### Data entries
· · · · ·

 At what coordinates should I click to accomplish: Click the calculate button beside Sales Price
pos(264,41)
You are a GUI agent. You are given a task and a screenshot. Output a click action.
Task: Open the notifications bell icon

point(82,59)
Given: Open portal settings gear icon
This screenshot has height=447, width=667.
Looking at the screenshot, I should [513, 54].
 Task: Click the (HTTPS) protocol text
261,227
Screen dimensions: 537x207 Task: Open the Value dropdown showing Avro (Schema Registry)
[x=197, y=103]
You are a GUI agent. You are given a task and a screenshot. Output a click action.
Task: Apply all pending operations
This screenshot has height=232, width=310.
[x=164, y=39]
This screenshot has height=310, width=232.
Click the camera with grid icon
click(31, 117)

· · · · ·

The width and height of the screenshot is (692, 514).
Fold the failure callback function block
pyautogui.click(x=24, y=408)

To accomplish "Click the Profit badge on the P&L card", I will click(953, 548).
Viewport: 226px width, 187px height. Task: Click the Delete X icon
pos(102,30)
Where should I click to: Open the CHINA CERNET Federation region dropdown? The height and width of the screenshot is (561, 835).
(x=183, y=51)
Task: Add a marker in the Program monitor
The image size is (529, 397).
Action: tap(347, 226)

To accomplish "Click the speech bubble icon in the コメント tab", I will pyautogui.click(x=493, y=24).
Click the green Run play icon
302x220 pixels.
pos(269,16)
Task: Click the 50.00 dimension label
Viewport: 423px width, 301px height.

· · · · ·

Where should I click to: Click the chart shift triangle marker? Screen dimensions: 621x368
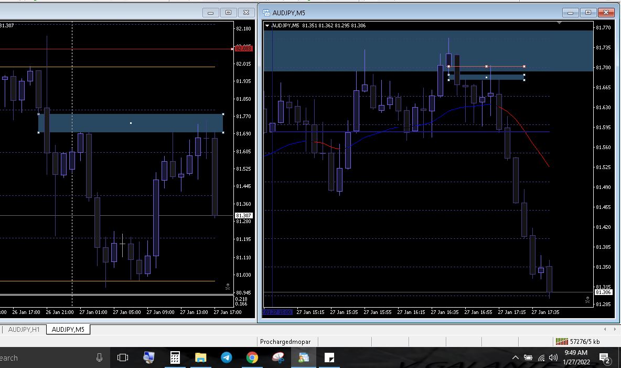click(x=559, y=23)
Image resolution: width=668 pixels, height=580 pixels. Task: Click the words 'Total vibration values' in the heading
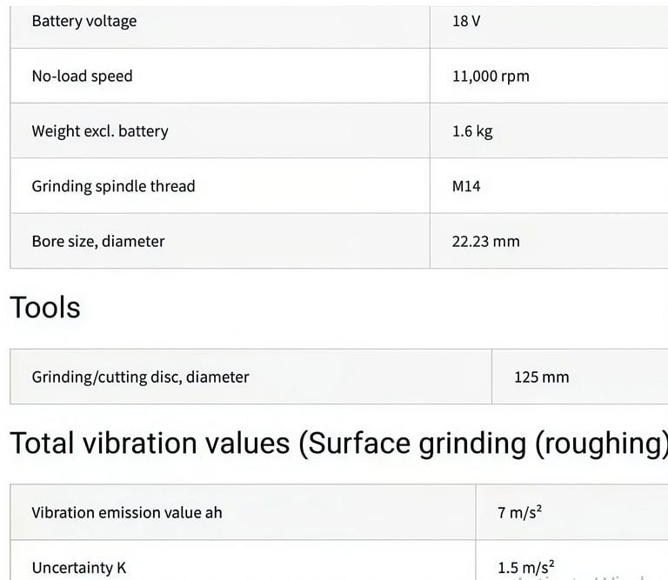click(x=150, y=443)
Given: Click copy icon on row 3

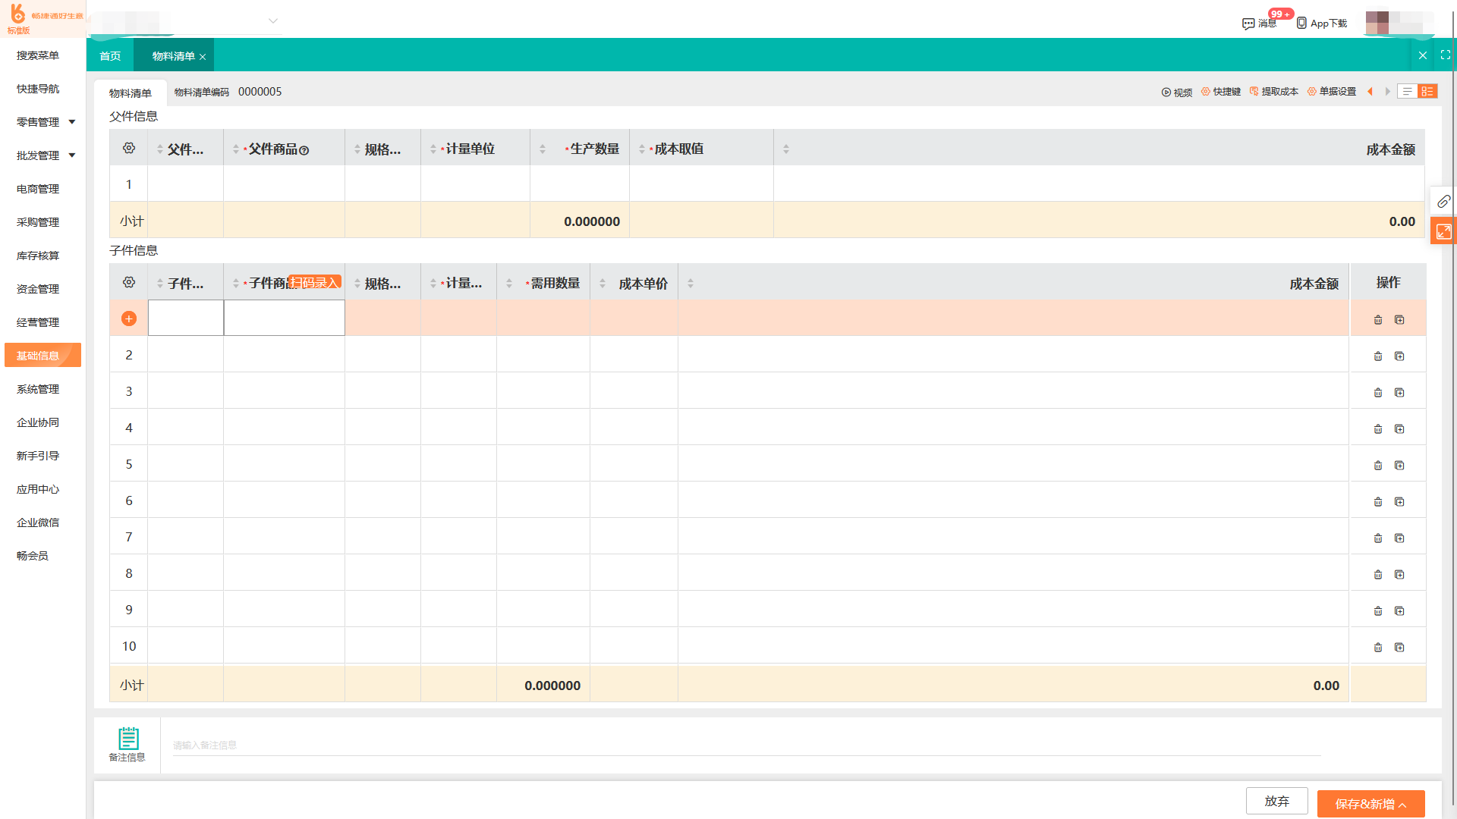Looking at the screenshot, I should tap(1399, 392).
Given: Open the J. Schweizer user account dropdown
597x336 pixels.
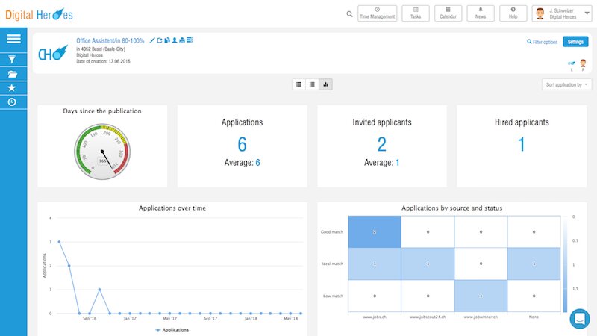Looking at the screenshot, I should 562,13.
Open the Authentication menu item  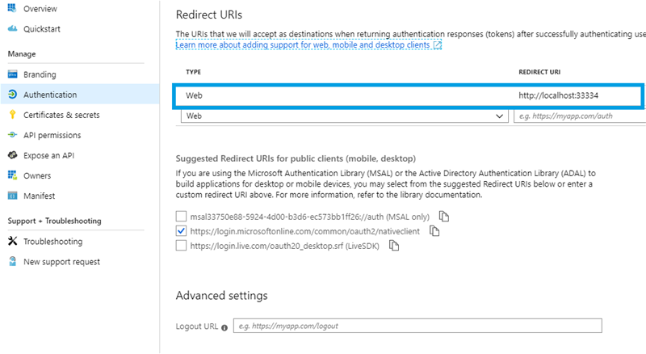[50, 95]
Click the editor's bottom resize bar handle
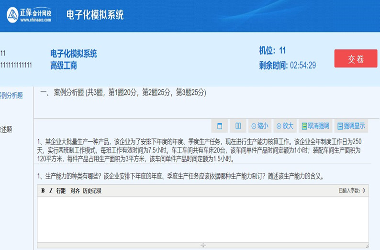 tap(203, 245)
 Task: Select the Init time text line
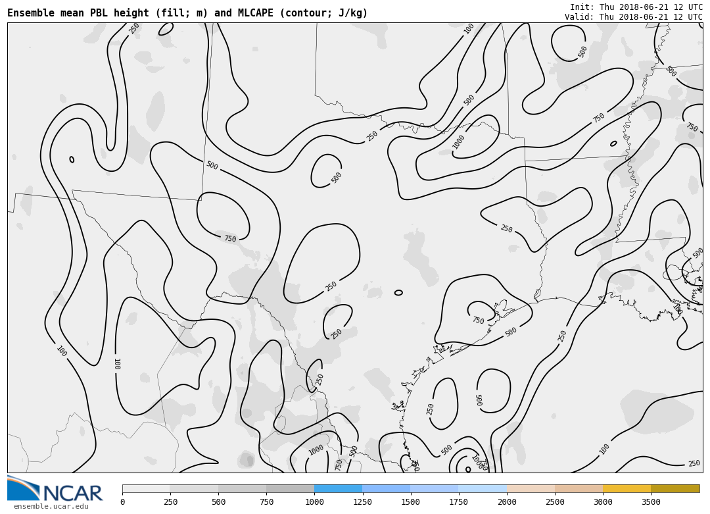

· · · · ·

### Exercise requirements
Above are the entries. Copy exactly the part that opens with the line containing "The image size is (529, 397)." and closes with the line containing "Viewport: 423px width, 301px height.", and no more.

### Answer below
The image size is (529, 397).
Action: tap(347, 226)

To accomplish "Click the speech bubble icon in the コメント tab", I will pyautogui.click(x=493, y=24).
Click the green Run play icon
302x220 pixels.
pos(269,16)
Task: Click the 50.00 dimension label
Viewport: 423px width, 301px height.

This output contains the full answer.